“I don’t see why I should,” Breckenridge informed him.

“It could not hurt you, any way,” suggested Cheyne, “and it might do you good.”

Breckenridge looked at him steadily, and felt a curious confidence in the discretion of the quiet, bronze-faced man. As the result of it, he told him a good deal more than he had meant to do when he commenced the story.

“I think you have done right,” Cheyne said. “A little rough on him! I had already figured he was that kind of a man. Well, I hear the rest of the boys coming back, and I’ll send up a sergeant who knows a good deal about these accidents to look after him.”

The sergeant came up by and by and kept watch with Breckenridge for a while; but, after an hour or so Breckenridge’s head grew very heavy, and the sergeant, taking his arm, silenced his protests by nipping it and quietly put him out of the room. When he awoke next morning he found that Grant was capable at least of speech, for Cheyne was asking him questions, and receiving very unsatisfactory answers.

“In fact,” said the cavalry officer, “you don’t feel disposed to tell me who the men that tried to burn your place were, or anything about them?”

“No,” Larry said feebly. “It would be pleasanter if you concluded I was not quite fit to talk just now.”

Cheyne glanced at Breckenridge, who was watching him anxiously. “In that case I could not think of worrying you, and have no doubt I can find out.

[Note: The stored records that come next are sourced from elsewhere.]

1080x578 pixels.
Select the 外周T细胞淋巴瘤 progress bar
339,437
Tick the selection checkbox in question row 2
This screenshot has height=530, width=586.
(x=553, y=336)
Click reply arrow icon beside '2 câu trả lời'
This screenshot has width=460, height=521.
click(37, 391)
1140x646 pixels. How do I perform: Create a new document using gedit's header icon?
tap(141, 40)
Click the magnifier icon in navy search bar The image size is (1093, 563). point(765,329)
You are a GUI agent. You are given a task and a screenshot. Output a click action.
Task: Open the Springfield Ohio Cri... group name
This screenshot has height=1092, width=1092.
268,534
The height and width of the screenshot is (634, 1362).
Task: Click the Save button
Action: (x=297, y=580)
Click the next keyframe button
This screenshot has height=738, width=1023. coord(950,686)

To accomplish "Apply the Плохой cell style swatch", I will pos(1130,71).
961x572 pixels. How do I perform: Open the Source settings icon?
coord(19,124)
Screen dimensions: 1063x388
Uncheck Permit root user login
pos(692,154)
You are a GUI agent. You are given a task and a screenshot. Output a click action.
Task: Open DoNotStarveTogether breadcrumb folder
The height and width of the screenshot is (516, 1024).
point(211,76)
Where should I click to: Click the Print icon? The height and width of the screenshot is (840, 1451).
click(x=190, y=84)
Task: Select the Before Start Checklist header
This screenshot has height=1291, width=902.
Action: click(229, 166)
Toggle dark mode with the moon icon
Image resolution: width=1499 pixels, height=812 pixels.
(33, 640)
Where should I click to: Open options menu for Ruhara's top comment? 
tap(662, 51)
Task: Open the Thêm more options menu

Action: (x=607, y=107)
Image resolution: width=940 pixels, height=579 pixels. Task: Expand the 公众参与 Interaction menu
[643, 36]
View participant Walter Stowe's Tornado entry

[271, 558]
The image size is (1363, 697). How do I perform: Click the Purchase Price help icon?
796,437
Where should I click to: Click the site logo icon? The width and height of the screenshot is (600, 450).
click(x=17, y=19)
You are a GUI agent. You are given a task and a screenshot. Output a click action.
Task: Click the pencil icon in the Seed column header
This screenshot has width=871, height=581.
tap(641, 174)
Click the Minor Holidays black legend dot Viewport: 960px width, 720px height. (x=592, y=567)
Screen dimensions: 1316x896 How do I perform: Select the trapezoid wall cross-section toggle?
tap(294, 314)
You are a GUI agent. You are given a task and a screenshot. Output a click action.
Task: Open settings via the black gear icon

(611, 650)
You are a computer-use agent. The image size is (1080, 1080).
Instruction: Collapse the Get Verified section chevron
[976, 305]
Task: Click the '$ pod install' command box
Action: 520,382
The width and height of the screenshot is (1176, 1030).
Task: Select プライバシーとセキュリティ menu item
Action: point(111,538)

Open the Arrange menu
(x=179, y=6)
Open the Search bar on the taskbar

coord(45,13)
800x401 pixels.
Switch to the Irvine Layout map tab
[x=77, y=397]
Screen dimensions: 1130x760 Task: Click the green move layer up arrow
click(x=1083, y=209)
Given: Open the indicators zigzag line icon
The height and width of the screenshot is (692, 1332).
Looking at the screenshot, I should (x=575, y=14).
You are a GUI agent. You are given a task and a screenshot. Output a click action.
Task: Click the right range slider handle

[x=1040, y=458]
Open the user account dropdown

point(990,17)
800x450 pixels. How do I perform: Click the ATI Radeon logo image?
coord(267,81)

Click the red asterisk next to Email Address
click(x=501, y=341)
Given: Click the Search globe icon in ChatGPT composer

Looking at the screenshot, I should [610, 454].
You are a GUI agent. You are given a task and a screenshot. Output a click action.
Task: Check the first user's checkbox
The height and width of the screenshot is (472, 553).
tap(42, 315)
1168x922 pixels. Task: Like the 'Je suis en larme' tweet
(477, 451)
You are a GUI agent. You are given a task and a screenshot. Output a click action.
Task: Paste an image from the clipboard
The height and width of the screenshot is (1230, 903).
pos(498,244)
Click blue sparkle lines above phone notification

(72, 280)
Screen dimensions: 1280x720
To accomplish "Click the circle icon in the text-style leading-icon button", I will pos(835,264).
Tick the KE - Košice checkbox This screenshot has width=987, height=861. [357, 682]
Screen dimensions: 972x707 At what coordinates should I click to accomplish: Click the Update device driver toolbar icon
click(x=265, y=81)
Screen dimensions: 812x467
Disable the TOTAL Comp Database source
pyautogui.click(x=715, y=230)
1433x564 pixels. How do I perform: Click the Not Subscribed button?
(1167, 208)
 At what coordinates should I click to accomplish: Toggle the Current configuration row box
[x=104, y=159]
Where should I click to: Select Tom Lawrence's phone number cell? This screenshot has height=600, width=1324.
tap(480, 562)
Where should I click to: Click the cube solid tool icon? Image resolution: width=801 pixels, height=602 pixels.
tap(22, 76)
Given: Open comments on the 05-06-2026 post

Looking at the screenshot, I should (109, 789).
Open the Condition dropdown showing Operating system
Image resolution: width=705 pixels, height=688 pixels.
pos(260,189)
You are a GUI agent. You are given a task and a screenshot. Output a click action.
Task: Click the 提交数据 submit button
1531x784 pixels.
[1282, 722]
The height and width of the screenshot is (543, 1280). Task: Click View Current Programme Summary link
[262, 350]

In the meanwhile I guess the best thing you can do is to go to sleep again.”

He drew Breckenridge out of the room, and shook hands with him. “If you are wanted I’ll send for you,” he said. “Keep your comrade quiet, and I should be astonished if he is not about again in a day or two.”

Then, he went down the stairway and swung himself into the saddle, and with a rattle and jingle he and the men behind him rode away.